======== Records for this task ========

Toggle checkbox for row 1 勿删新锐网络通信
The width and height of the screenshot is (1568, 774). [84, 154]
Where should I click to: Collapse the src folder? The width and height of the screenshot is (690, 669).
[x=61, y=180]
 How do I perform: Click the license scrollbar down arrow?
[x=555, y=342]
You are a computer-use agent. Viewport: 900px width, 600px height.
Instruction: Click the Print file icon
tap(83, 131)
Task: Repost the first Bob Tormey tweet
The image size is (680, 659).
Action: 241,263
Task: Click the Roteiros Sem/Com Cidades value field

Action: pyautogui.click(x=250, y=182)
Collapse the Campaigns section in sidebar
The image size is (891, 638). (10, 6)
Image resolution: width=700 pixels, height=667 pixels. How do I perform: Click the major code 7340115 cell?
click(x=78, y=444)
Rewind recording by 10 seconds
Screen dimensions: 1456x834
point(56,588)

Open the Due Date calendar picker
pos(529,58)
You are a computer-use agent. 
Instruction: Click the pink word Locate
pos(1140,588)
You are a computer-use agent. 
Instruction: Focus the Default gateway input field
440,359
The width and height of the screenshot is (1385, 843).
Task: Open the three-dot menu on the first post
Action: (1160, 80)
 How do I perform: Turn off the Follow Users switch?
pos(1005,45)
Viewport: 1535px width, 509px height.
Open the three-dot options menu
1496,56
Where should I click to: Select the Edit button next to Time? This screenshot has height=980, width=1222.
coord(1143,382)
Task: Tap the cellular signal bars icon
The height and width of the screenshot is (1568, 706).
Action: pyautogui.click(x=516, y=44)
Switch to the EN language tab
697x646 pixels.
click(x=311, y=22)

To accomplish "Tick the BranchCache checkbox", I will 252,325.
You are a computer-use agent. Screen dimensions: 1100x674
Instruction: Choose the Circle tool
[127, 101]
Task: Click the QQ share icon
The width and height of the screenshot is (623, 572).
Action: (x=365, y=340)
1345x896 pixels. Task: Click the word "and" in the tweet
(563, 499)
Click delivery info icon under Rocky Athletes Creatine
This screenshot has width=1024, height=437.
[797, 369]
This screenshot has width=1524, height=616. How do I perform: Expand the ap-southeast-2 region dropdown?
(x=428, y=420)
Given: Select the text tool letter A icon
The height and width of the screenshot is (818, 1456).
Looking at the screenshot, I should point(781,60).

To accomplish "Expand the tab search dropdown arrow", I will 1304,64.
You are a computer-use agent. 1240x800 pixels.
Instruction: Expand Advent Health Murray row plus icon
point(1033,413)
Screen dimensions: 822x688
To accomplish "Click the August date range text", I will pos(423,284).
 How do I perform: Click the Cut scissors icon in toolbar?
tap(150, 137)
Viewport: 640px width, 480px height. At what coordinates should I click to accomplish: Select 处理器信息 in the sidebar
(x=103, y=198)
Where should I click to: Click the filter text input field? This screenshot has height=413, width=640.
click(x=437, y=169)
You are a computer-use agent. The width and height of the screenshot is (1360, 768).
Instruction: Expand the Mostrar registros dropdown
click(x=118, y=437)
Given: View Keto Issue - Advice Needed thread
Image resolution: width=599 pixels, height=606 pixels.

========

• _Task brief_
Apply a filter for "Given" to the entries and show each line that passes.

• _Answer space_
Given: Select the text tool letter A icon
Given: View Keto Issue - Advice Needed thread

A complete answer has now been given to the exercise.